(Required work):
Can you swap "GUI agent" for "screen assistant" in everything from the line containing "Given: Click the underline" down to the last of the lines, leaving all else unchanged?

Dataset rows:
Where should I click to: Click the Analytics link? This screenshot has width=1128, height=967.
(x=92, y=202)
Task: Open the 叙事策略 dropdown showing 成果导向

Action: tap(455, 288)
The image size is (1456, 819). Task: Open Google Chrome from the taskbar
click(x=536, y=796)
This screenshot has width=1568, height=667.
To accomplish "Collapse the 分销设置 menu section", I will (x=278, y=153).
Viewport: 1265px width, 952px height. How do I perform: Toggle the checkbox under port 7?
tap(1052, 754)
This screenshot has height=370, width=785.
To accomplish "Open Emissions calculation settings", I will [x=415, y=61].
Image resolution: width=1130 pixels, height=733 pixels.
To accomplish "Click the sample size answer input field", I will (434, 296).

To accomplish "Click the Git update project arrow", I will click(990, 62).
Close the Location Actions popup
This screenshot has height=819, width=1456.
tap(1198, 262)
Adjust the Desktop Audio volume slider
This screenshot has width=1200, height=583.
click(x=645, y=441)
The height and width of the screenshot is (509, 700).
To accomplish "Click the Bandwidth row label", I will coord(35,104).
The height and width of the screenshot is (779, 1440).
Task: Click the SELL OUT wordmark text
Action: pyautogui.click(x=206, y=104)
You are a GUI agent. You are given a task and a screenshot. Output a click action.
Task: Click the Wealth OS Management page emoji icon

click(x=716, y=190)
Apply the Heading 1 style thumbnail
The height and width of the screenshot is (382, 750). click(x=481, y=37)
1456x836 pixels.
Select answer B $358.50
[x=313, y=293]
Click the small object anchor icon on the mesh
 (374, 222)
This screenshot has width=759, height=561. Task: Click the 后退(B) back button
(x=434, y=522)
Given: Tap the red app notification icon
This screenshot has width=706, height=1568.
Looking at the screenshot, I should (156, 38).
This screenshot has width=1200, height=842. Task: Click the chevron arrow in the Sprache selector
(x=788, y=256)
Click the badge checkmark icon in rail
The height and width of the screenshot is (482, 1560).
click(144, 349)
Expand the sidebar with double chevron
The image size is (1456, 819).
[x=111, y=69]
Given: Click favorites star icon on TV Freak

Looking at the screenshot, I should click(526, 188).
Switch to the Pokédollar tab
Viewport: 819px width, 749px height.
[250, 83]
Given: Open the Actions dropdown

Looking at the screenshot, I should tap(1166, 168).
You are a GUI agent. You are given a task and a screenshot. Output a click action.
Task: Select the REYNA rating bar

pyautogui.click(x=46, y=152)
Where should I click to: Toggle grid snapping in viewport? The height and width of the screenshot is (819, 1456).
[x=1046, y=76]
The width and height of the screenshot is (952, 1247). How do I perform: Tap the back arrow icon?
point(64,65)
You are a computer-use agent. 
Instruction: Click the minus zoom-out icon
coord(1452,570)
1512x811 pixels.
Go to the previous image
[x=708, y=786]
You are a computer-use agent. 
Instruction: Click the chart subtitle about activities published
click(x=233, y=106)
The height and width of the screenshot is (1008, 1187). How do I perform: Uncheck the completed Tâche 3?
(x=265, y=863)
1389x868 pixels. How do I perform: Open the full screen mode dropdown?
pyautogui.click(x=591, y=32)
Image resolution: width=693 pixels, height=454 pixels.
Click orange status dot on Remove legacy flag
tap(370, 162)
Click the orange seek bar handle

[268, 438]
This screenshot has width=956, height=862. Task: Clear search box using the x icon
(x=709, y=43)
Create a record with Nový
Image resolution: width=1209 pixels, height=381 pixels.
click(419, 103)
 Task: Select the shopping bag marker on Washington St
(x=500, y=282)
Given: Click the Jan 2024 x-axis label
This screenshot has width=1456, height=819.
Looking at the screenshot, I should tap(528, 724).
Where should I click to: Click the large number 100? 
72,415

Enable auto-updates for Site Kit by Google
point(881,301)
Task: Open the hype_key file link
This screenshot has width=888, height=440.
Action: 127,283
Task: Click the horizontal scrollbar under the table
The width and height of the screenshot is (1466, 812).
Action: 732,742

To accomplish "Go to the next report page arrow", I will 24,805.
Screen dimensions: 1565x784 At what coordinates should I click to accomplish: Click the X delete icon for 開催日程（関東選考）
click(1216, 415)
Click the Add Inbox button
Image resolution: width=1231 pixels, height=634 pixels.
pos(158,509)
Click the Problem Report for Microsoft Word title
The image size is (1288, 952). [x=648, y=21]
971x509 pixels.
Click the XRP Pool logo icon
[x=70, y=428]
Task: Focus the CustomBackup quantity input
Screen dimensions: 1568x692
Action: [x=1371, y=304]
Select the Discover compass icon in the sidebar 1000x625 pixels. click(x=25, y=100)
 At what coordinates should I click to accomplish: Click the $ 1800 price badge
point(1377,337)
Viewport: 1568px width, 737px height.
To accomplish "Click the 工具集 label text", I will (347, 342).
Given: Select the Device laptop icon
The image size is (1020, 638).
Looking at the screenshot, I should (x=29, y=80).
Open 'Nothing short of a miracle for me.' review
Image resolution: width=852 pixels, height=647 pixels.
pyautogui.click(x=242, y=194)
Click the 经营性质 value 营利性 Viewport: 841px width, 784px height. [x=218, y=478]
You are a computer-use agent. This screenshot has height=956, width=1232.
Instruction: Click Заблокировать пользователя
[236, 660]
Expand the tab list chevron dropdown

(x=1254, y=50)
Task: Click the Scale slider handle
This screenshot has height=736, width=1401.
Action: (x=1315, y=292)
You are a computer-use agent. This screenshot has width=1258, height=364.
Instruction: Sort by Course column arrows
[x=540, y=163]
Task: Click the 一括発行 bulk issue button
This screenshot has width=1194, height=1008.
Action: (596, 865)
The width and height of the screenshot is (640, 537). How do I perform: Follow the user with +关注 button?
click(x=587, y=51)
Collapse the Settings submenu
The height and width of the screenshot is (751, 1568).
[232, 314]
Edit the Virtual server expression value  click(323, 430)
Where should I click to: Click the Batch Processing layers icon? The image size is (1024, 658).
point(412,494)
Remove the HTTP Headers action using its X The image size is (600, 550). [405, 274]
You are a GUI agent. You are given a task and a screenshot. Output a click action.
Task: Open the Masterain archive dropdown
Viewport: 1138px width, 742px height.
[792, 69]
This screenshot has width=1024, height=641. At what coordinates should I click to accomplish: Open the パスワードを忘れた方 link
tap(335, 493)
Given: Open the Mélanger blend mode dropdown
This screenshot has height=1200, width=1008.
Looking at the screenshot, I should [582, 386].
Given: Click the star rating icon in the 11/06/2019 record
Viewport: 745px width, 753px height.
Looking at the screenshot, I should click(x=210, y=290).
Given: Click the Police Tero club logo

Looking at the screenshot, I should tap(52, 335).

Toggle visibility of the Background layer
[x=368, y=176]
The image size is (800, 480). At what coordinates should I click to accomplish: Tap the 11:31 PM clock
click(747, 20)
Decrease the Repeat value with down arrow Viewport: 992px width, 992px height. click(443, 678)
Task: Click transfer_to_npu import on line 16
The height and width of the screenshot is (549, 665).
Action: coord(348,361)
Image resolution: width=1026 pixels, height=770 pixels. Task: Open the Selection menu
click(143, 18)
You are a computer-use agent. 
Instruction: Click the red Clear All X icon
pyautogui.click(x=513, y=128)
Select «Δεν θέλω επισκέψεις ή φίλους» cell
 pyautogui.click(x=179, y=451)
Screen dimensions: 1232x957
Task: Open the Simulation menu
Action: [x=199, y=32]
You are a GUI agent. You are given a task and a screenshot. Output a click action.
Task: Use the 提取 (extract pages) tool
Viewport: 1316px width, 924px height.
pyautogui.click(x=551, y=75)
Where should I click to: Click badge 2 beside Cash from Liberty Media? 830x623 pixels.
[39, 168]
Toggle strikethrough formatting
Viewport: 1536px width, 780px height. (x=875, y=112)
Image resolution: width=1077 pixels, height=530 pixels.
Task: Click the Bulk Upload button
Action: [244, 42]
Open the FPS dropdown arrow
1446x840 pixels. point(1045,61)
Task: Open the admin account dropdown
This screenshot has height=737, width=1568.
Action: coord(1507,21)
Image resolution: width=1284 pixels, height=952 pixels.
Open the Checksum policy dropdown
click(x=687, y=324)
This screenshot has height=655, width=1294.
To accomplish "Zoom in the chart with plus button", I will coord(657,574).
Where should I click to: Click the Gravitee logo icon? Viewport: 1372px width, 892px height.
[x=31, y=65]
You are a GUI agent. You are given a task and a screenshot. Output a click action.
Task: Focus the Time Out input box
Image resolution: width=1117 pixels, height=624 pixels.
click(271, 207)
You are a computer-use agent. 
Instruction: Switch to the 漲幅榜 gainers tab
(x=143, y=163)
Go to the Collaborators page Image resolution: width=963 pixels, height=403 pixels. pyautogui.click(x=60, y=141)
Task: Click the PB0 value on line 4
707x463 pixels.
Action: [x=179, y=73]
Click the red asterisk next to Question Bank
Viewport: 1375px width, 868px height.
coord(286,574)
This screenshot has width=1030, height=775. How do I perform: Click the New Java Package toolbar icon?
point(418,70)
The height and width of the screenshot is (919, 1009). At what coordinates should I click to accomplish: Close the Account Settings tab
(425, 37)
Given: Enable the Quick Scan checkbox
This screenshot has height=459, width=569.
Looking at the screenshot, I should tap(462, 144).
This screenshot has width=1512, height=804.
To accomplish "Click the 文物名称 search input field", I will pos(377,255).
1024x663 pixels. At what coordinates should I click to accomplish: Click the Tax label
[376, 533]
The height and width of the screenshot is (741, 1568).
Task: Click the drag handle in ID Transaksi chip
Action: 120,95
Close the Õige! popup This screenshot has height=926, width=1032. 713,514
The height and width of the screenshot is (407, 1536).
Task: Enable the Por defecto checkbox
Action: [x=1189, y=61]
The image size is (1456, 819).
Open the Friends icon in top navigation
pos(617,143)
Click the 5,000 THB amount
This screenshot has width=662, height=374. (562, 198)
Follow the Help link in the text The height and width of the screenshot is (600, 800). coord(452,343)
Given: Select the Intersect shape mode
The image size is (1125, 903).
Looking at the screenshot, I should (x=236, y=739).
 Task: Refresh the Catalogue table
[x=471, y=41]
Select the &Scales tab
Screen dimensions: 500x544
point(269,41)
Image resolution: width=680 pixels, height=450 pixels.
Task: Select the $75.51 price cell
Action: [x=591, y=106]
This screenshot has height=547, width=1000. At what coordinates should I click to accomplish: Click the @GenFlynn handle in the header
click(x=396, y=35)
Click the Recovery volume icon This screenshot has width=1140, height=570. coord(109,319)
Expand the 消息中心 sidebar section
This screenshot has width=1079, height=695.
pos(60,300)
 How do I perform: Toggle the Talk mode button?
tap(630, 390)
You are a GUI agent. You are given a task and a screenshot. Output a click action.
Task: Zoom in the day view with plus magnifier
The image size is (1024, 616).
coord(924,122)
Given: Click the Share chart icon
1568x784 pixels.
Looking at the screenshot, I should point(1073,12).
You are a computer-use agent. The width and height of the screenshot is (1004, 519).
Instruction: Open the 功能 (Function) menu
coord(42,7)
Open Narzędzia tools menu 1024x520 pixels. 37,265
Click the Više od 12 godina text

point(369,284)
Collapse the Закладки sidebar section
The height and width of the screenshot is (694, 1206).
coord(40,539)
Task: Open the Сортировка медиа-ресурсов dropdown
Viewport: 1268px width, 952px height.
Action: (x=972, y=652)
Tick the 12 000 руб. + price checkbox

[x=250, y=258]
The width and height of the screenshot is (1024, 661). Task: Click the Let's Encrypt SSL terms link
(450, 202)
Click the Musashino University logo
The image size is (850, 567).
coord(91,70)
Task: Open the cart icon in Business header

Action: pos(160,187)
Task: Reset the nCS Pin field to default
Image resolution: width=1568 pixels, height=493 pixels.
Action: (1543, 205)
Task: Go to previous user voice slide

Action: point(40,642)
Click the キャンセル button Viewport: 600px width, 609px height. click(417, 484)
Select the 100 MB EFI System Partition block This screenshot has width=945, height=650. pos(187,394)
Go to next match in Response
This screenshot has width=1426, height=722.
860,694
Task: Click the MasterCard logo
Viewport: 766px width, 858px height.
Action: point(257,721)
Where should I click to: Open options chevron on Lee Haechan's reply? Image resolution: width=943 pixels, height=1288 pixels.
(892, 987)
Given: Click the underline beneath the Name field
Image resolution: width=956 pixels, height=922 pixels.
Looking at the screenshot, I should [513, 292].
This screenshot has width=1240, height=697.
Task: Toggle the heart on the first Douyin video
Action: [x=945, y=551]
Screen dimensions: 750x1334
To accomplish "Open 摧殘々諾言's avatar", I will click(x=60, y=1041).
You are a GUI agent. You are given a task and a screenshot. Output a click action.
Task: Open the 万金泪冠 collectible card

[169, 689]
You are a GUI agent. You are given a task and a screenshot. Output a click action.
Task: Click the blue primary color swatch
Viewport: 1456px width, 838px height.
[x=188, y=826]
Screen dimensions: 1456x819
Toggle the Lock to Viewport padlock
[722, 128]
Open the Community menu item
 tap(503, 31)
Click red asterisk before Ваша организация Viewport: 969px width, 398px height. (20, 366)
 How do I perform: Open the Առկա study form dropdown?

(Response to this exercise):
Given: Click the underline beneath the Name field
Image resolution: width=956 pixels, height=922 pixels.
Looking at the screenshot, I should [513, 292].
This screenshot has width=1240, height=697.
Task: Toggle the heart on the first Douyin video
Action: [x=945, y=551]
Screen dimensions: 750x1334
To accomplish "Open 摧殘々諾言's avatar", I will click(x=60, y=1041).
You are a screen assistant. You are given a task and a screenshot. Output a click action.
Task: Open the 万金泪冠 collectible card

[169, 689]
You are a screen assistant. You are given a task and a screenshot. Output a click action.
Task: Click the blue primary color swatch
Viewport: 1456px width, 838px height.
[x=188, y=826]
Screen dimensions: 1456x819
Toggle the Lock to Viewport padlock
[722, 128]
Open the Community menu item
 tap(503, 31)
Click red asterisk before Ваша организация Viewport: 969px width, 398px height. (20, 366)
 How do I perform: Open the Առկա study form dropdown?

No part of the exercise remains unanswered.